Toen de druk van het opvoeden van kinderen in NYC toenam, terwijl de financiën steeds meer onder druk kwamen te staan ​​en de kosten van huur, voedsel en kinderopvang onbetaalbaar werden, nam mijn vrouw een besluit.

"We moeten verdomme weg uit NYC", zei ze.

We begonnen onze spullen te verkopen, zochten naar banen en kwamen terecht in Richmond, Virginia. Ik zal nooit vergeten om met de kleine U-haul weg te rijden van Clermont en Myrtle terwijl familie en vrienden afscheid nemen. Op dat moment voelde ik dat ik voor altijd wegging en dat ik een mislukkeling was - mijn geboorteplaats, mijn geboorteplaats, kauwde me op en spuugde me uit.

De nacht dat we in Richmond aankwamen, was het benauwd, plakkerig en ik was uitgeput van het rijden en het luisteren naar de tweede ronde van het NCAA-toernooi op de radio. Een van mijn favoriete teams, de Syracuse Orange Men, verloor en het voelde als een slecht voorteken. We hebben een loft-appartement gevonden om te onderverhuren in een gerenoveerde kachelfabriek naast het spoor en de lokale snelweg. We hebben onze spullen uitgeladen. Terugkijkend kwamen de meeste van onze spullen nooit uit de dozen. We hoorden vaak treinen voorbij denderen en het was een rustgevend geluid voor verplaatste New Yorkers. Op een nacht werd ik opgeschrikt door het zoemende geluid van duizend gigantische bijen. Ik ging naar buiten en dacht dat de wereld verging toen de lokale bevolking me vertelde dat het gewoon NASCAR was. Onze eerste zoon leerde kruipen en daarna lopen op dat hok. Ik adopteerde een lokaal middelbare schoolteam en zag hoe ze het Virginia State Championship wonnen, dezelfde avond dat we onze koffers weer begonnen in te pakken. We gingen terug naar Brooklyn. Suburbane geluiden, verbonden standbeelden en zuidelijke gevoeligheid waren gewoon niet genoeg voor mijn vrouw en ik. Opnieuw bevond ik me in een U-haul, stopte in Delaware om de zon op te zien komen, en ging triomfantelijk verder naar Brooklyn.

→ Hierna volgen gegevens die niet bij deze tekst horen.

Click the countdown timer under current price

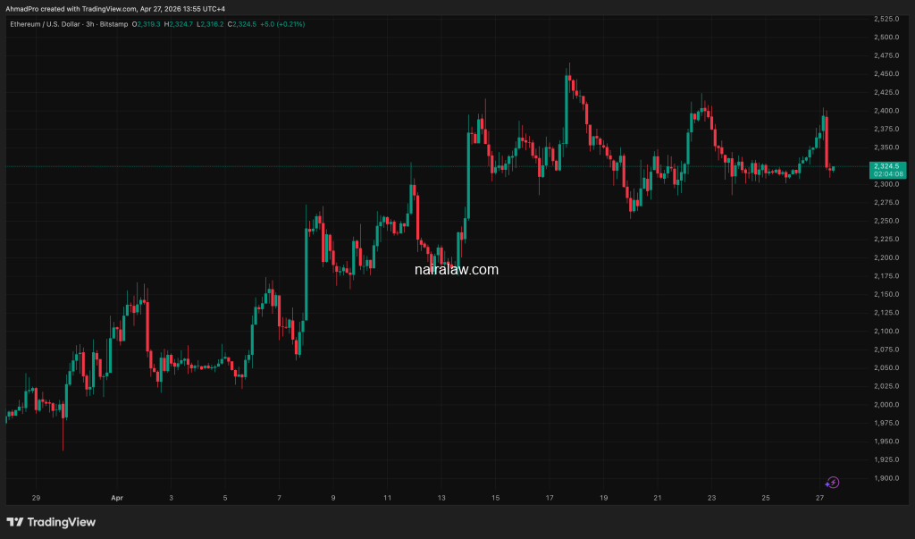click(884, 174)
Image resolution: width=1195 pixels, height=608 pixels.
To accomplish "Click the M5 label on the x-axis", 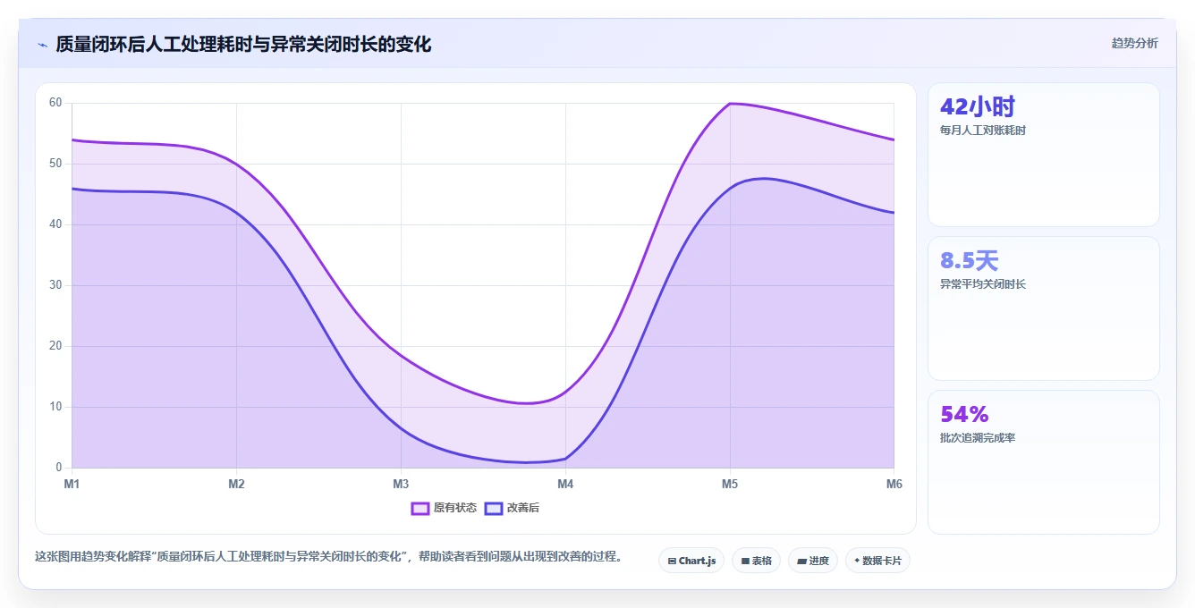I will (x=730, y=484).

We hebben de helft van onze spullen opgeborgen in een opslagruimte van mijn moeder sinds de jaren 90 - toen Fort Greene eigenlijk helemaal zwart was. We zijn verhuisd naar een glorieuze slaapkamer met één slaapkamer op de tweede verdieping van een prachtige brownstone op Lafayette en Grand, op de scheidslijn tussen Fort Greene en wat nu Clinton Hill heet - voorheen Bed-Stuy. We verwelkomden onze tweede zoon in dat appartement. Gedurende die korte vijf maanden was er een constante eb en vloed van huisgasten - soms zo veel dat er was geen plek om te lopen met alle mensen die op banken sliepen en elke centimeter van de vloer bedekten? vloer. Het piepkleine keukentje voedde iedereen, er waren geen beestjes en 's nachts zaten we op de stoep. Vroeger gingen we naar Pratt en rolden de kleine jongens op blote voeten over het gazon. Het was een mooi, mooi huis.

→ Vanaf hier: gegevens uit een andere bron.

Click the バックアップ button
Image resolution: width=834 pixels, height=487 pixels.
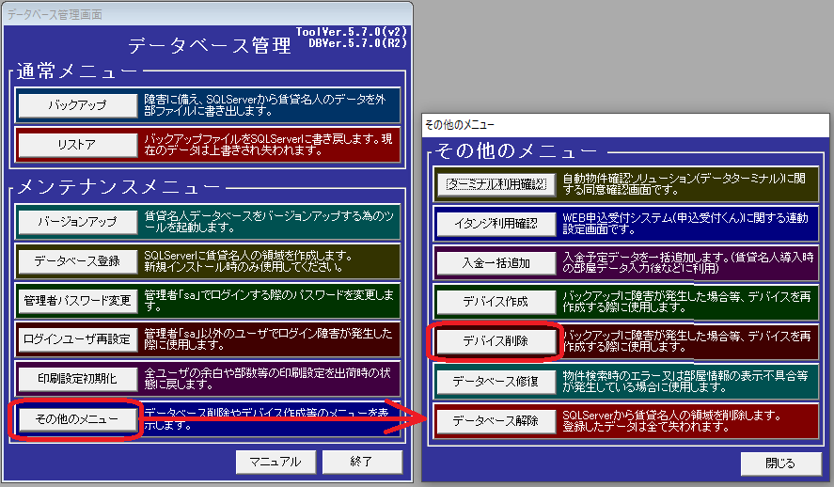click(x=76, y=105)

Tegenwoordig zitten we in een coöperatie met drie slaapkamers die we op verantwoorde wijze hebben gekocht en waarmee we in Brooklyn kunnen blijven zonder dat we de komende jaren worden geprijsd. We wonen zo dicht bij het oprijzende, verticale deel van het centrum vol kranen en bouwmachines dat mijn zoon vaak vraagt: "Dada, gaan we een gebouw bouwen?" 'Misschien ooit', zeg ik tegen hem. We kunnen naar al onze vorige huizen lopen. We kunnen ook lopen naar bruggen, metro's, boerenmarkten en Barclays. We hebben die oude opslagruimte opgeknapt, geleegd, allerlei vreemde dingen opgeruimd uit angst om hamsterachtig te worden. We ontvangen nog steeds bezoekers, maar hebben meer ruimte om te lopen. Ze komen uit alle hoeken van de wereld met poëzie, sieraden, revolutionaire ideeën, boeken, wijsheid, verhalen, glimlachen en liefde. Onze jongens zien het hele universum door deze bescheiden deuren komen. En toch... ik vraag me nog steeds af wat het volgende is. Waar gaan we straks wonen?